▶ [Fragmento del documento]:
= = = =
Es una vuelta de tuerca contra los delincuentes que matan a nuestros niños con el humo. Yo creo que, en esto, no deberíamos de coger el rábano por las hojas. Todo está inventado. El remedio más eficaz para acabar con esta lacra, ya lo inventaron Amurates IV, sultán de Turquía, y el zar de Rusia. El primero se limitó a ordenar desorejar en público a los fumadores. El segundo, un tanto menos sensible, les amputaba la nariz.

Un pase que te cortaran las orejas, al fin y al cabo, por ellas no podías echar el humo, pero terrible castigo que te amputaran la nariz. Todavía recuerdo el placer de echar el humo contra las pelusillas del bigote, mientras te hacías hombre esperando a que la novia te chupara la colilla que colgaba entre los labios.

El placer de compartir colilla con la novia, solo era equiparable al gusto que suponía moler unas hojas secas de patata para liarlas en un papel de estraza. Cuando el canuto estaba listo, le dabas candela y te convertías en una locomotora humana. Dios, cómo te relamías para sofocar el fuego de los labios, que amenazaban salir en llamas.
= = = =
Elementos almacenados de una colección
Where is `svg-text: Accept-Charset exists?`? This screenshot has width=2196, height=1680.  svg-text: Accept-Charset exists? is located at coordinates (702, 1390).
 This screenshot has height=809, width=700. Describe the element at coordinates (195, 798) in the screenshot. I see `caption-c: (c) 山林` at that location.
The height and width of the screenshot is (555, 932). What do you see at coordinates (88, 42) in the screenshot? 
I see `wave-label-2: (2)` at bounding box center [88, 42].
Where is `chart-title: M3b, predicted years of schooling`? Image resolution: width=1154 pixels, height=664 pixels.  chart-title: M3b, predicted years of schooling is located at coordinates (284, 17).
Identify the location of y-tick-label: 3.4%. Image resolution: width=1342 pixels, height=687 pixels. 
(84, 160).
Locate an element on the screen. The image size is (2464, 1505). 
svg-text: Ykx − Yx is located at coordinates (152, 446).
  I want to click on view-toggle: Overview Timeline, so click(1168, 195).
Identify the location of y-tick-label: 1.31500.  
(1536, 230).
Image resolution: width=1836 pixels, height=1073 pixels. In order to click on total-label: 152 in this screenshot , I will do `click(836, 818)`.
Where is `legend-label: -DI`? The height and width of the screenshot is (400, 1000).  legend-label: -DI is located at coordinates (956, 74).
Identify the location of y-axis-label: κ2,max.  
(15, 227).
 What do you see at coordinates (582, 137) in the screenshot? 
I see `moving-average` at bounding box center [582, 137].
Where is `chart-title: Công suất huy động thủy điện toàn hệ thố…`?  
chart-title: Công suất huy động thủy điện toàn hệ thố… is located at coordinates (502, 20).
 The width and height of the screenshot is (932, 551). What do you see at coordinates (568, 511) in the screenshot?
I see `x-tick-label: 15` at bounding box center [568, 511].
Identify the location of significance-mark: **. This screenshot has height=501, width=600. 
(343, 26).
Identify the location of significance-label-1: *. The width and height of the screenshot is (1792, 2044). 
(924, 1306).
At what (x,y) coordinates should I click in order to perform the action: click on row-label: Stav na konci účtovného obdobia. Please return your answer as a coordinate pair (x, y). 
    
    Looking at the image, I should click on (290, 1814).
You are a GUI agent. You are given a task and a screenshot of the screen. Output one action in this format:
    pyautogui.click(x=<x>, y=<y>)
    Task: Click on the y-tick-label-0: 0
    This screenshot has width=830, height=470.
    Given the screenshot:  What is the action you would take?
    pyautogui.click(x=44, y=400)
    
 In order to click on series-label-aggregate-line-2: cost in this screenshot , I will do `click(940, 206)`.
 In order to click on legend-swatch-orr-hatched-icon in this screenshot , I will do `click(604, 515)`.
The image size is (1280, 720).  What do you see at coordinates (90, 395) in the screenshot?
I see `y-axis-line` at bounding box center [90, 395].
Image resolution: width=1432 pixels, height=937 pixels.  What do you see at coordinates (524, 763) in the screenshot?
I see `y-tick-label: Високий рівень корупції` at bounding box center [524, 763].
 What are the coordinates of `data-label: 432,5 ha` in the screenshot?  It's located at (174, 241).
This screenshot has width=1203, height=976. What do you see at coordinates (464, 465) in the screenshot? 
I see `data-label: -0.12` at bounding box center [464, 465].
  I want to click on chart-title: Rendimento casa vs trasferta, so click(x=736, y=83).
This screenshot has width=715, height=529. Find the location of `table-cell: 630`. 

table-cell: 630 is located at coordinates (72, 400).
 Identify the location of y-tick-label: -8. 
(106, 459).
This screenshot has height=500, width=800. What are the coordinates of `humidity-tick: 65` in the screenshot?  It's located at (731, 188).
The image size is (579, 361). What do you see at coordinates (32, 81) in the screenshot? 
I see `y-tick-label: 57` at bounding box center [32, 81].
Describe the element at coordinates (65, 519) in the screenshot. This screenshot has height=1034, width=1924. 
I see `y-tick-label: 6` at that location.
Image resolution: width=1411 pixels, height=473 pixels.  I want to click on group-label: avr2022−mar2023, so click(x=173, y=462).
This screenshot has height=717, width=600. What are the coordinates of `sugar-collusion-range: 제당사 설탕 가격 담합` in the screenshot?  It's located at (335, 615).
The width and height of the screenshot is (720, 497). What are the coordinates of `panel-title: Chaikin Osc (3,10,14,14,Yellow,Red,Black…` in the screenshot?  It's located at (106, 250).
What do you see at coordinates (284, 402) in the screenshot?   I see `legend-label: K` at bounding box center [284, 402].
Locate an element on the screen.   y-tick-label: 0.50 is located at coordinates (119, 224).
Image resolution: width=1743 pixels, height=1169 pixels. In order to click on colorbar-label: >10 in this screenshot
= = = =
▶ [Lista de tareas]:
A) Según el fragmento sobre el tabaco, ¿qué castigo imponía el zar de Rusia a los fumadores?
B) Reproduce sin cambios todo lo que va en el fragmento sobre el tabaco desde "Es una vuelta" hasta "entre los labios.".

▶ [Respuestas en orden]:
A) Les amputaba la nariz.

B)
Es una vuelta de tuerca contra los delincuentes que matan a nuestros niños con el humo. Yo creo que, en esto, no deberíamos de coger el rábano por las hojas. Todo está inventado. El remedio más eficaz para acabar con esta lacra, ya lo inventaron Amurates IV, sultán de Turquía, y el zar de Rusia. El primero se limitó a ordenar desorejar en público a los fumadores. El segundo, un tanto menos sensible, les amputaba la nariz.

Un pase que te cortaran las orejas, al fin y al cabo, por ellas no podías echar el humo, pero terrible castigo que te amputaran la nariz. Todavía recuerdo el placer de echar el humo contra las pelusillas del bigote, mientras te hacías hombre esperando a que la novia te chupara la colilla que colgaba entre los labios.